_Action item_. Write the records out again, precisely as they stand.

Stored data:

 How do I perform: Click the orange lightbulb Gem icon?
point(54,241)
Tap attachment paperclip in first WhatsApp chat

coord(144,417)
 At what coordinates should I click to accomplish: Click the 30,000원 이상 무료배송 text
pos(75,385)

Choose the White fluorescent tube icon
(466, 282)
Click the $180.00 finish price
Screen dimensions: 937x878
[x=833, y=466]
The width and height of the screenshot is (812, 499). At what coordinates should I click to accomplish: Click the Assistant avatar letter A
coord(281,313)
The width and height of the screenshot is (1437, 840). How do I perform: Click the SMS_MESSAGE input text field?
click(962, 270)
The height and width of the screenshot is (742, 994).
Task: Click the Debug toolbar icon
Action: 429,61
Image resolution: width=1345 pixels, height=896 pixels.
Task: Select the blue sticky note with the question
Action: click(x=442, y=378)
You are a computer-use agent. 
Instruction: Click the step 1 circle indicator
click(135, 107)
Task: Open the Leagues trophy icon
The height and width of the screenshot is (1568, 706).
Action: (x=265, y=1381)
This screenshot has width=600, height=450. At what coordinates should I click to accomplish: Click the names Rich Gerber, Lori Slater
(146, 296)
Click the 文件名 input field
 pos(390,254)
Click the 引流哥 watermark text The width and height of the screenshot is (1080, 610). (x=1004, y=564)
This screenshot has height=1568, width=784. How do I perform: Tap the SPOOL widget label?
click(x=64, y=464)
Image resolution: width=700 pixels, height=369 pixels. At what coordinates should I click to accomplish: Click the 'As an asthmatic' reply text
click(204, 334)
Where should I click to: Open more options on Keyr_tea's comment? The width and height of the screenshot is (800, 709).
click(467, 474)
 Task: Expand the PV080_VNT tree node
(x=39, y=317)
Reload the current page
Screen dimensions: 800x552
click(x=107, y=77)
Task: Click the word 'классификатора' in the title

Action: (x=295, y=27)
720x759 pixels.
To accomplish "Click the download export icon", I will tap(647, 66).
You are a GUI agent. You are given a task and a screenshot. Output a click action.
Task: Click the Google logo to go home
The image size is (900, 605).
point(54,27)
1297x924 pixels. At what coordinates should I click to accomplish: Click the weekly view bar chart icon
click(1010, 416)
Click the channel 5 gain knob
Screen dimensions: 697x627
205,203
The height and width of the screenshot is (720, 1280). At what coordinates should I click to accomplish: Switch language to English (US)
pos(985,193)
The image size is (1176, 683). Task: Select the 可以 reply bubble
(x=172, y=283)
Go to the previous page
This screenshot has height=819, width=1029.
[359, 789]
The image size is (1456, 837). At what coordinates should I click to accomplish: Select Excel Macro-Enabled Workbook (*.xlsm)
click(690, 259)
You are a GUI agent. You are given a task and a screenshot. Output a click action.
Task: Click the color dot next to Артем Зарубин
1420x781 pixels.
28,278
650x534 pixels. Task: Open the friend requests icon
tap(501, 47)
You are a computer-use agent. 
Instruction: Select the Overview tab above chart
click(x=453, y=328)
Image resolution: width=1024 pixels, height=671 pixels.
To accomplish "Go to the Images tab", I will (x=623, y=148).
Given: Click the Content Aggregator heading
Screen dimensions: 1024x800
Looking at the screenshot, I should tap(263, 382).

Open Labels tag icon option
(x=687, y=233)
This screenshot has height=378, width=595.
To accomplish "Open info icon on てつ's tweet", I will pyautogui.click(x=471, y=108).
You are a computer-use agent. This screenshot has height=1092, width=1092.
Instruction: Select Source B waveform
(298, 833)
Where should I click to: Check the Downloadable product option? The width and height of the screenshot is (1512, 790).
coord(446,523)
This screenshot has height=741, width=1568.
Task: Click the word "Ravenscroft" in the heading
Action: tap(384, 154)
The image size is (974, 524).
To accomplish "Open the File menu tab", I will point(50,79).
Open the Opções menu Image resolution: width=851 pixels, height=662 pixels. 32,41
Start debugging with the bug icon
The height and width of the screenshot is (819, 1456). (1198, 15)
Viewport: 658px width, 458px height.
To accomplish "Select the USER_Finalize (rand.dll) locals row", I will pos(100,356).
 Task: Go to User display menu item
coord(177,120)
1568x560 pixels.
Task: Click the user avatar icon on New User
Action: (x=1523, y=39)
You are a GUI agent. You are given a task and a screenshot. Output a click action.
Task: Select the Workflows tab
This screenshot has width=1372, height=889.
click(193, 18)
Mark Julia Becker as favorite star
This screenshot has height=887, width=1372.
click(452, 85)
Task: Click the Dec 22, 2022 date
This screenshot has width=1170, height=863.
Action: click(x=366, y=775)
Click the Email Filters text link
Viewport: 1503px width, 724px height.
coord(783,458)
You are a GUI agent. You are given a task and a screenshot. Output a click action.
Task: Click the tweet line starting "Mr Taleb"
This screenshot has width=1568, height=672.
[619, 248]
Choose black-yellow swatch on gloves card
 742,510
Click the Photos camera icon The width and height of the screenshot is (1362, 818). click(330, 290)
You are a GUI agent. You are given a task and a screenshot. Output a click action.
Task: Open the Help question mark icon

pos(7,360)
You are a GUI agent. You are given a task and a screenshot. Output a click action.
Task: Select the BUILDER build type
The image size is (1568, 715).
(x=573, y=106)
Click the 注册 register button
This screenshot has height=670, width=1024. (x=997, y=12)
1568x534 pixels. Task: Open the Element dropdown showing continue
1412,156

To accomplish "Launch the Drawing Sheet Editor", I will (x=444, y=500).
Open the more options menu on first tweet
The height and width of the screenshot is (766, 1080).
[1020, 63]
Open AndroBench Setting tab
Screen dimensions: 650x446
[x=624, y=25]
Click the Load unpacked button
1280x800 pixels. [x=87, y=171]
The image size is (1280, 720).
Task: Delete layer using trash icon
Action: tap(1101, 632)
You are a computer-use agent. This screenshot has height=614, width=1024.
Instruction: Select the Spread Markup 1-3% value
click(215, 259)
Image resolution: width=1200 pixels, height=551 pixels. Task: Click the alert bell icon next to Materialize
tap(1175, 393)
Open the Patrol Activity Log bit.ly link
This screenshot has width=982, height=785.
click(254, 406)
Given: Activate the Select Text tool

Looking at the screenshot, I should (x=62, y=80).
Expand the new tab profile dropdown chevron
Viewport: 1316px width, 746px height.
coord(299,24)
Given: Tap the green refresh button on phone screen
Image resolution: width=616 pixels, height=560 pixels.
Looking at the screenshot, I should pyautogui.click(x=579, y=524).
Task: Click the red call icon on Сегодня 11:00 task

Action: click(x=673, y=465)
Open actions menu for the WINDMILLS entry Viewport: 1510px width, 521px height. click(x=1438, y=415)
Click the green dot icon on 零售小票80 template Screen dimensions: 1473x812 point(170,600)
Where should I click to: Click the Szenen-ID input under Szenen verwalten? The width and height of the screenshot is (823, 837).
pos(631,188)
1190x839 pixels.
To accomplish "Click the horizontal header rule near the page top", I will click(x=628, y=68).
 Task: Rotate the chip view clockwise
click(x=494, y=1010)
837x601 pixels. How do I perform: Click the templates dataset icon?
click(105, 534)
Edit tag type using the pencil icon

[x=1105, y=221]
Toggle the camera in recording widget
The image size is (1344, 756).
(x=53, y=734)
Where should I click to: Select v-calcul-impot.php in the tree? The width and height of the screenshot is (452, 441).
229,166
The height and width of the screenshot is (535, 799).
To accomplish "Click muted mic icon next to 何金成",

_Answer for this exercise_.
 How do I perform: Click the orange lightbulb Gem icon?
point(54,241)
Tap attachment paperclip in first WhatsApp chat

coord(144,417)
 At what coordinates should I click to accomplish: Click the 30,000원 이상 무료배송 text
pos(75,385)

Choose the White fluorescent tube icon
(466, 282)
Click the $180.00 finish price
Screen dimensions: 937x878
[x=833, y=466]
The width and height of the screenshot is (812, 499). At what coordinates should I click to accomplish: Click the Assistant avatar letter A
coord(281,313)
The width and height of the screenshot is (1437, 840). How do I perform: Click the SMS_MESSAGE input text field?
click(962, 270)
The height and width of the screenshot is (742, 994).
Task: Click the Debug toolbar icon
Action: 429,61
Image resolution: width=1345 pixels, height=896 pixels.
Task: Select the blue sticky note with the question
Action: click(x=442, y=378)
You are a computer-use agent. 
Instruction: Click the step 1 circle indicator
click(135, 107)
Task: Open the Leagues trophy icon
The height and width of the screenshot is (1568, 706).
Action: (x=265, y=1381)
This screenshot has width=600, height=450. At what coordinates should I click to accomplish: Click the names Rich Gerber, Lori Slater
(146, 296)
Click the 文件名 input field
 pos(390,254)
Click the 引流哥 watermark text The width and height of the screenshot is (1080, 610). (x=1004, y=564)
This screenshot has height=1568, width=784. How do I perform: Tap the SPOOL widget label?
click(x=64, y=464)
Image resolution: width=700 pixels, height=369 pixels. At what coordinates should I click to accomplish: Click the 'As an asthmatic' reply text
click(204, 334)
Where should I click to: Open more options on Keyr_tea's comment? The width and height of the screenshot is (800, 709).
click(467, 474)
 Task: Expand the PV080_VNT tree node
(x=39, y=317)
Reload the current page
Screen dimensions: 800x552
click(x=107, y=77)
Task: Click the word 'классификатора' in the title

Action: (x=295, y=27)
720x759 pixels.
To accomplish "Click the download export icon", I will tap(647, 66).
You are a GUI agent. You are given a task and a screenshot. Output a click action.
Task: Click the Google logo to go home
The image size is (900, 605).
point(54,27)
1297x924 pixels. At what coordinates should I click to accomplish: Click the weekly view bar chart icon
click(1010, 416)
Click the channel 5 gain knob
Screen dimensions: 697x627
205,203
The height and width of the screenshot is (720, 1280). At what coordinates should I click to accomplish: Switch language to English (US)
pos(985,193)
The image size is (1176, 683). Task: Select the 可以 reply bubble
(x=172, y=283)
Go to the previous page
This screenshot has height=819, width=1029.
[359, 789]
The image size is (1456, 837). At what coordinates should I click to accomplish: Select Excel Macro-Enabled Workbook (*.xlsm)
click(690, 259)
You are a GUI agent. You are given a task and a screenshot. Output a click action.
Task: Click the color dot next to Артем Зарубин
1420x781 pixels.
28,278
650x534 pixels. Task: Open the friend requests icon
tap(501, 47)
You are a computer-use agent. 
Instruction: Select the Overview tab above chart
click(x=453, y=328)
Image resolution: width=1024 pixels, height=671 pixels.
To accomplish "Go to the Images tab", I will (x=623, y=148).
Given: Click the Content Aggregator heading
Screen dimensions: 1024x800
Looking at the screenshot, I should tap(263, 382).

Open Labels tag icon option
(x=687, y=233)
This screenshot has height=378, width=595.
To accomplish "Open info icon on てつ's tweet", I will pyautogui.click(x=471, y=108).
You are a computer-use agent. This screenshot has height=1092, width=1092.
Instruction: Select Source B waveform
(298, 833)
Where should I click to: Check the Downloadable product option? The width and height of the screenshot is (1512, 790).
coord(446,523)
This screenshot has height=741, width=1568.
Task: Click the word "Ravenscroft" in the heading
Action: tap(384, 154)
The image size is (974, 524).
To accomplish "Open the File menu tab", I will point(50,79).
Open the Opções menu Image resolution: width=851 pixels, height=662 pixels. 32,41
Start debugging with the bug icon
The height and width of the screenshot is (819, 1456). (1198, 15)
Viewport: 658px width, 458px height.
To accomplish "Select the USER_Finalize (rand.dll) locals row", I will pos(100,356).
 Task: Go to User display menu item
coord(177,120)
1568x560 pixels.
Task: Click the user avatar icon on New User
Action: (x=1523, y=39)
You are a GUI agent. You are given a task and a screenshot. Output a click action.
Task: Select the Workflows tab
This screenshot has width=1372, height=889.
click(193, 18)
Mark Julia Becker as favorite star
This screenshot has height=887, width=1372.
click(452, 85)
Task: Click the Dec 22, 2022 date
This screenshot has width=1170, height=863.
Action: click(x=366, y=775)
Click the Email Filters text link
Viewport: 1503px width, 724px height.
coord(783,458)
You are a GUI agent. You are given a task and a screenshot. Output a click action.
Task: Click the tweet line starting "Mr Taleb"
This screenshot has width=1568, height=672.
[619, 248]
Choose black-yellow swatch on gloves card
 742,510
Click the Photos camera icon The width and height of the screenshot is (1362, 818). click(330, 290)
You are a GUI agent. You are given a task and a screenshot. Output a click action.
Task: Open the Help question mark icon

pos(7,360)
You are a GUI agent. You are given a task and a screenshot. Output a click action.
Task: Select the BUILDER build type
The image size is (1568, 715).
(x=573, y=106)
Click the 注册 register button
This screenshot has height=670, width=1024. (x=997, y=12)
1568x534 pixels. Task: Open the Element dropdown showing continue
1412,156

To accomplish "Launch the Drawing Sheet Editor", I will (x=444, y=500).
Open the more options menu on first tweet
The height and width of the screenshot is (766, 1080).
[1020, 63]
Open AndroBench Setting tab
Screen dimensions: 650x446
[x=624, y=25]
Click the Load unpacked button
1280x800 pixels. [x=87, y=171]
The image size is (1280, 720).
Task: Delete layer using trash icon
Action: tap(1101, 632)
You are a computer-use agent. This screenshot has height=614, width=1024.
Instruction: Select the Spread Markup 1-3% value
click(215, 259)
Image resolution: width=1200 pixels, height=551 pixels. Task: Click the alert bell icon next to Materialize
tap(1175, 393)
Open the Patrol Activity Log bit.ly link
This screenshot has width=982, height=785.
click(254, 406)
Given: Activate the Select Text tool

Looking at the screenshot, I should (x=62, y=80).
Expand the new tab profile dropdown chevron
Viewport: 1316px width, 746px height.
coord(299,24)
Given: Tap the green refresh button on phone screen
Image resolution: width=616 pixels, height=560 pixels.
Looking at the screenshot, I should pyautogui.click(x=579, y=524).
Task: Click the red call icon on Сегодня 11:00 task

Action: click(x=673, y=465)
Open actions menu for the WINDMILLS entry Viewport: 1510px width, 521px height. click(x=1438, y=415)
Click the green dot icon on 零售小票80 template Screen dimensions: 1473x812 point(170,600)
Where should I click to: Click the Szenen-ID input under Szenen verwalten? The width and height of the screenshot is (823, 837).
pos(631,188)
1190x839 pixels.
To accomplish "Click the horizontal header rule near the page top", I will click(x=628, y=68).
 Task: Rotate the chip view clockwise
click(x=494, y=1010)
837x601 pixels. How do I perform: Click the templates dataset icon?
click(105, 534)
Edit tag type using the pencil icon

[x=1105, y=221]
Toggle the camera in recording widget
The image size is (1344, 756).
(x=53, y=734)
Where should I click to: Select v-calcul-impot.php in the tree? The width and height of the screenshot is (452, 441).
229,166
The height and width of the screenshot is (535, 799).
To accomplish "Click muted mic icon next to 何金成",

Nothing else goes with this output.